_Set exercise_
Lay out as a numbered list the part of the data that opens with the line containing "Click the corner layout icon beside Frank" and closes with the line containing "pyautogui.click(x=864, y=23)", including both of those lines and leaving out any blank lines.

[Some data]

--

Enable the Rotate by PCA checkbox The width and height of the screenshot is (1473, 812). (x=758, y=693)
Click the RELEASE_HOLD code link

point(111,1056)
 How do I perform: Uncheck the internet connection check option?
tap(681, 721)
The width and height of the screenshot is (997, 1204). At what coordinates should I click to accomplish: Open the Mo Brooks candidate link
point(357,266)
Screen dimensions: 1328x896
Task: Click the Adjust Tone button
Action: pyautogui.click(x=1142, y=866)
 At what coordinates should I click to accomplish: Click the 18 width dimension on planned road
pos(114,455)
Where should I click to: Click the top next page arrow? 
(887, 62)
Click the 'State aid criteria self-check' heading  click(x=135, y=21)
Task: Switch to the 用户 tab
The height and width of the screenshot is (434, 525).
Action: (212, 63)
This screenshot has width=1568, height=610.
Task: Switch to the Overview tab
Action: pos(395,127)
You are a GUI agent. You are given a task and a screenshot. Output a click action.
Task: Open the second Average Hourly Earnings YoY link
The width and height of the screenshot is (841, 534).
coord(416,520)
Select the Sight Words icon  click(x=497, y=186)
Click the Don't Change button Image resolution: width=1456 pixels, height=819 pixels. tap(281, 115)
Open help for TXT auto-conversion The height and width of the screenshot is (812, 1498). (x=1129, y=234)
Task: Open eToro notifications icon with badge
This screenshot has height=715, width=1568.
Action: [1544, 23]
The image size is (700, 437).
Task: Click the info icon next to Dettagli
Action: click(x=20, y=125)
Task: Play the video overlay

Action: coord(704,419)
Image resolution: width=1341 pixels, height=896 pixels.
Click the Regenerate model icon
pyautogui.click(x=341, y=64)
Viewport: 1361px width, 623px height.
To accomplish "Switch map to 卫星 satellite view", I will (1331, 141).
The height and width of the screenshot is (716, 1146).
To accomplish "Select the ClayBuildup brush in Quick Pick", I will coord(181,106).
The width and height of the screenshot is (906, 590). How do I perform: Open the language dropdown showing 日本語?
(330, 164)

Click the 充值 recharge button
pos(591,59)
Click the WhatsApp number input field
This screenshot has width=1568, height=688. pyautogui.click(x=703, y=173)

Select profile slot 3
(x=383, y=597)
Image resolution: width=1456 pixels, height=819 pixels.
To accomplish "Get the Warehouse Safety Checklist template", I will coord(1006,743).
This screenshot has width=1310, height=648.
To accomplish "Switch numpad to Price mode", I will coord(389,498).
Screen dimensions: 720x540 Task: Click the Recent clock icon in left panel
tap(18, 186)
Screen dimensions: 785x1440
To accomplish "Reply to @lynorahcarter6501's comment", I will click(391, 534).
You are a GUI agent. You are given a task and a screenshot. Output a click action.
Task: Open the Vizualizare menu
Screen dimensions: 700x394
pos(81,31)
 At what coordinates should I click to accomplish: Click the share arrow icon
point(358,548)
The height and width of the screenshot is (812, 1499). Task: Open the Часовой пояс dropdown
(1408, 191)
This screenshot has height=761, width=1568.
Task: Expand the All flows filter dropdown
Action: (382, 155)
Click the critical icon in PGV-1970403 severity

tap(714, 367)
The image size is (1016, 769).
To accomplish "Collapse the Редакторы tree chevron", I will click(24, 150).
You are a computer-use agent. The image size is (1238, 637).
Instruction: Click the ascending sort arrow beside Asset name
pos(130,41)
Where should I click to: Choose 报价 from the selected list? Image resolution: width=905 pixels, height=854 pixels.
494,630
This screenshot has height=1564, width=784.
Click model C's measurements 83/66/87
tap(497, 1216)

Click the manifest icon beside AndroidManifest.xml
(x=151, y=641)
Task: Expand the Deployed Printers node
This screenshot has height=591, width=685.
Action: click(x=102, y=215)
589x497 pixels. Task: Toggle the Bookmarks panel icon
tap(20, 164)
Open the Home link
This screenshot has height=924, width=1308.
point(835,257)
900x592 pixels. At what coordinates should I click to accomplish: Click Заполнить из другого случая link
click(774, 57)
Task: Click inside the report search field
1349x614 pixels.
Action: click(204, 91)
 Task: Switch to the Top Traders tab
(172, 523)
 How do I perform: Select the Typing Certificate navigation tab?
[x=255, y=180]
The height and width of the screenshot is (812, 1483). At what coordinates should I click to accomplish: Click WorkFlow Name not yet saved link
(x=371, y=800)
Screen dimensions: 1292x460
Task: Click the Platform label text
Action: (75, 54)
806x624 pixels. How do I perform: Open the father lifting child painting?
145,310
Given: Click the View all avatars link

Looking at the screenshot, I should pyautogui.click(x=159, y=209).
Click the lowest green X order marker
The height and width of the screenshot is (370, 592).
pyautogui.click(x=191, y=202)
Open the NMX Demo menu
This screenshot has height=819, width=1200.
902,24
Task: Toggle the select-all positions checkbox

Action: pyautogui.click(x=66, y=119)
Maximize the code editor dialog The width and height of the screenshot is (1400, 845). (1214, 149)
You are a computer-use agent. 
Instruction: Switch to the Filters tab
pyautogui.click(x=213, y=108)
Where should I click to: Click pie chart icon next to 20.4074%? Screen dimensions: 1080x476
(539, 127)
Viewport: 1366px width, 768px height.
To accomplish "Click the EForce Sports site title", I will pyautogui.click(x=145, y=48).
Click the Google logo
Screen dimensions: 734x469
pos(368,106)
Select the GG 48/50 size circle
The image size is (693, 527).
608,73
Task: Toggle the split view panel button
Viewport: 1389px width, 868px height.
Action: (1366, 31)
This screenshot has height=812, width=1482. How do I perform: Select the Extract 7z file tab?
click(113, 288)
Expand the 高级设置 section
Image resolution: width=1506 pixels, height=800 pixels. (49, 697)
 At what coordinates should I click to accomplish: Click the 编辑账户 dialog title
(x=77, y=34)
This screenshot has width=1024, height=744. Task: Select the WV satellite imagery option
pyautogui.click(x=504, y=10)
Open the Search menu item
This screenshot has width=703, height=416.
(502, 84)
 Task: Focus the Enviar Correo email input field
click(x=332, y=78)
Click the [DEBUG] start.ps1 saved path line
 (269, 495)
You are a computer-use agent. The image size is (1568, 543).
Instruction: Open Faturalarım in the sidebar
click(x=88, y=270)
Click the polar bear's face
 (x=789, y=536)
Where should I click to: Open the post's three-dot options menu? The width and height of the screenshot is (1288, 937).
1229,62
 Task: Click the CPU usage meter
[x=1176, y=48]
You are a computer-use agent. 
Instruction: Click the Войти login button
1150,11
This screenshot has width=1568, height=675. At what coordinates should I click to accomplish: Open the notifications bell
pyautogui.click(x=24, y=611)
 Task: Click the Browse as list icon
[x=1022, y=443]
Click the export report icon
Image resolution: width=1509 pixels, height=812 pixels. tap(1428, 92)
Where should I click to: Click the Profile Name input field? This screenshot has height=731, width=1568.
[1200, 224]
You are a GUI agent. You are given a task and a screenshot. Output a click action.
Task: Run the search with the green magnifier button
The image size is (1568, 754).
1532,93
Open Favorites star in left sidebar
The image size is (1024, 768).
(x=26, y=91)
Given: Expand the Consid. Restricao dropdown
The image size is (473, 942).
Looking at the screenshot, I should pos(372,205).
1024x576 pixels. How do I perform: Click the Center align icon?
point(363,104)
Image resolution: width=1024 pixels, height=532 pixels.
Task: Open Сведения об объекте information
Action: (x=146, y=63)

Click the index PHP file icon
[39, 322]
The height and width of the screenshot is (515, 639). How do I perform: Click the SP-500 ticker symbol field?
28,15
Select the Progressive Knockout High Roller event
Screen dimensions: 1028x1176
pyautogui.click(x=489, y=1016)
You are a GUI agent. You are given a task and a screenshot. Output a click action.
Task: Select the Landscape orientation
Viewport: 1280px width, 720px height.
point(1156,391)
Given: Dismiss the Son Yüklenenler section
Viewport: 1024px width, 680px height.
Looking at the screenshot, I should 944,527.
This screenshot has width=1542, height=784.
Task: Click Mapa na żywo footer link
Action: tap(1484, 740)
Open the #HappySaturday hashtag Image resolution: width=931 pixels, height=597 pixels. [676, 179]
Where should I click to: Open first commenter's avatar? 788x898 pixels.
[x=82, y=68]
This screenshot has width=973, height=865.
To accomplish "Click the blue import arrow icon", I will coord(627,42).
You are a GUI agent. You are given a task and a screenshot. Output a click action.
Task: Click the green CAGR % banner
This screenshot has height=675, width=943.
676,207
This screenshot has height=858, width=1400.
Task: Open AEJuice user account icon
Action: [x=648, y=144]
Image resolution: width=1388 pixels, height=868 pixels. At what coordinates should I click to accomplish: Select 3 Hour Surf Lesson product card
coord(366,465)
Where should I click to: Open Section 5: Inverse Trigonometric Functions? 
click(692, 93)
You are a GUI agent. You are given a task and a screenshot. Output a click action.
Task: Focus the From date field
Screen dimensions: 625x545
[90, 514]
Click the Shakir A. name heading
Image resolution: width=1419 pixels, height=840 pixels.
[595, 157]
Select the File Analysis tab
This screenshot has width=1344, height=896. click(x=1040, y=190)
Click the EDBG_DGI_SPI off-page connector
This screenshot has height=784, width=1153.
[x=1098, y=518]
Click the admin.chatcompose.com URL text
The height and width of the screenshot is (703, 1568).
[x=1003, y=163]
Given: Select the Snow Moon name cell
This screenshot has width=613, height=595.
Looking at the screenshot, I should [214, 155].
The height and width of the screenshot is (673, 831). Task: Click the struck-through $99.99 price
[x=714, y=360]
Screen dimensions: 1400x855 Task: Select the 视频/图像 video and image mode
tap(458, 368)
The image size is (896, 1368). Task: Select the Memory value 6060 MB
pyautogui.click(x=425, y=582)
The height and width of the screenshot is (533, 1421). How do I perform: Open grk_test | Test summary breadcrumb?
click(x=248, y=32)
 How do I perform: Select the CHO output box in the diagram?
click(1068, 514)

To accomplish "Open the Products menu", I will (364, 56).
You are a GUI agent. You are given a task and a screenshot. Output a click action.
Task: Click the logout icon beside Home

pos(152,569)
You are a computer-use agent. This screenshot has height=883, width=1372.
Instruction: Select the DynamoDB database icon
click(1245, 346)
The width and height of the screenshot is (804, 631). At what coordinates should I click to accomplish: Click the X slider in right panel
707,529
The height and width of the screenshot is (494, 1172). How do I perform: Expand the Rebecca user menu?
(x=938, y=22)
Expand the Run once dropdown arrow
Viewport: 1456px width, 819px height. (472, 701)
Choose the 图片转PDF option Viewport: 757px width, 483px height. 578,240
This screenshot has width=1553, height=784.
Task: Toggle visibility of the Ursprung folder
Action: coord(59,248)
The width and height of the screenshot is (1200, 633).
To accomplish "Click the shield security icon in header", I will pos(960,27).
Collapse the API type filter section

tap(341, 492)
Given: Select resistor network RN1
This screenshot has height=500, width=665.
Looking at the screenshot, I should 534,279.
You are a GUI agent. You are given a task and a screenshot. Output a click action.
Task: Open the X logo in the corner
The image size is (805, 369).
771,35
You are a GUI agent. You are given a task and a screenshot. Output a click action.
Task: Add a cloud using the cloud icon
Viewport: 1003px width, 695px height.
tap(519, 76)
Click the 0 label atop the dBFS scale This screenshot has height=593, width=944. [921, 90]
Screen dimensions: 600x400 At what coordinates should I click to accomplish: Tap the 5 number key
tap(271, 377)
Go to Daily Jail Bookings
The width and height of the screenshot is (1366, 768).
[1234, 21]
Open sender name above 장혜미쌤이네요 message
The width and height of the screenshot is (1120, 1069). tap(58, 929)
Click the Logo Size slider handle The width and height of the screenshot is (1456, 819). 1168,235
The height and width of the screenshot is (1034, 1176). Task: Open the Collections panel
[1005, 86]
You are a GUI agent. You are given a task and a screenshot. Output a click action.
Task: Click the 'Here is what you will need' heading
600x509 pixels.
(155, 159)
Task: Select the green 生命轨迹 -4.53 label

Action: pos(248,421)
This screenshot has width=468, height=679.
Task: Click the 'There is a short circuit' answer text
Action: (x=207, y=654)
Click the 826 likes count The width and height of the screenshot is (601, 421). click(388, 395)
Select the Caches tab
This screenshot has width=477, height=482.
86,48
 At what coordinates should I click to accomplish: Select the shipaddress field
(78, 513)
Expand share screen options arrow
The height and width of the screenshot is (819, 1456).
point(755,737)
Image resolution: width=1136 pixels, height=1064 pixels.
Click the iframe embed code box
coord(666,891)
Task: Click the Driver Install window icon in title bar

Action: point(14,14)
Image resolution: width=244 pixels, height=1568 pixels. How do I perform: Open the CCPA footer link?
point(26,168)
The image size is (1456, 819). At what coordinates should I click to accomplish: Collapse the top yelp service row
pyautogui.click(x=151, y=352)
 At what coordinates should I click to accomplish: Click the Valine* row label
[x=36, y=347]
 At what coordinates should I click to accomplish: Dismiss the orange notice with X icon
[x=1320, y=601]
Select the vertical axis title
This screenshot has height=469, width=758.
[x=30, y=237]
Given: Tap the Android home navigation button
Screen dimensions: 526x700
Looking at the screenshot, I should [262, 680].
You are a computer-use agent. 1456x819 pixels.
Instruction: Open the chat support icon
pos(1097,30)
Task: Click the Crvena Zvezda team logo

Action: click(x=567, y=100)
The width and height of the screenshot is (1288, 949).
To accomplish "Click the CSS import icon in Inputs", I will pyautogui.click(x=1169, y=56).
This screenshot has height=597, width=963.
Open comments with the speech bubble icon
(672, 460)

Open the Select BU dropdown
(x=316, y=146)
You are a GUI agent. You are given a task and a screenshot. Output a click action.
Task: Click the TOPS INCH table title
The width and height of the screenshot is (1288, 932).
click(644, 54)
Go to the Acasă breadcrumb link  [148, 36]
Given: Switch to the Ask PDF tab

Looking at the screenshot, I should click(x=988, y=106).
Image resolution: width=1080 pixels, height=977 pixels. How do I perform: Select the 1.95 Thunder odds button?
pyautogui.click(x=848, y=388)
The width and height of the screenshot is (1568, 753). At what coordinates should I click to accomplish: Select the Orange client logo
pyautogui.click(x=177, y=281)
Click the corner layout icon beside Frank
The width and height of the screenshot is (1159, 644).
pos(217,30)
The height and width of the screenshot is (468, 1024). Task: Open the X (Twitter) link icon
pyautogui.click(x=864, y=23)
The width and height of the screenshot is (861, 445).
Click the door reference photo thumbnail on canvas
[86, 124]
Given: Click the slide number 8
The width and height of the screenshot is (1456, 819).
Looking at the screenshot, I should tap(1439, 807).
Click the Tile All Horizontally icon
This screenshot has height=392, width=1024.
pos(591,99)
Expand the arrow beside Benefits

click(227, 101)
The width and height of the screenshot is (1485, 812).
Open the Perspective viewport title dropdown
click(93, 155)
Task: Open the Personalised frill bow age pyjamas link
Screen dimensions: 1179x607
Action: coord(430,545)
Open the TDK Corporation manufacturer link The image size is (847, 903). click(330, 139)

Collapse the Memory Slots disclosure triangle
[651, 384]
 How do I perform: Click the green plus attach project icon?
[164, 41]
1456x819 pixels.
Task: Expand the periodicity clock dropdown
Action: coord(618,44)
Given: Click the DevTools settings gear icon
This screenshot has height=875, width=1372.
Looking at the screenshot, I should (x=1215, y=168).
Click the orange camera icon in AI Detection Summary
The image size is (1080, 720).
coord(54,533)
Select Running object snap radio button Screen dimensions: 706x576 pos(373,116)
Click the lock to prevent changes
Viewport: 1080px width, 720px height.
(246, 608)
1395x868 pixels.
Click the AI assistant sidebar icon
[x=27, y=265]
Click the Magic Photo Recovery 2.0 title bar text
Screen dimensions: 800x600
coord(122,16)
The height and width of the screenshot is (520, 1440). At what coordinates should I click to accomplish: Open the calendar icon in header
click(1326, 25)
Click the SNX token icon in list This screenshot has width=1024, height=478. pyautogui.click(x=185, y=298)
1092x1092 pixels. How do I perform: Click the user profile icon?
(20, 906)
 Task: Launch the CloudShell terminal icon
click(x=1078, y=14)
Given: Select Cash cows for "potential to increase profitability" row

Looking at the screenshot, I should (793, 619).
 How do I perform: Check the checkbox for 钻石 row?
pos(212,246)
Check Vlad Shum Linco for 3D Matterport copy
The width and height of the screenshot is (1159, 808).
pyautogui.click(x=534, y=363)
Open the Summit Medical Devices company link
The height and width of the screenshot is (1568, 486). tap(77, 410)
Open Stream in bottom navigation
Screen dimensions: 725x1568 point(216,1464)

--

_Task answer_
1. Click the corner layout icon beside Frank
2. The width and height of the screenshot is (1159, 644).
3. pos(217,30)
4. The height and width of the screenshot is (468, 1024). Task: Open the X (Twitter) link icon
5. pyautogui.click(x=864, y=23)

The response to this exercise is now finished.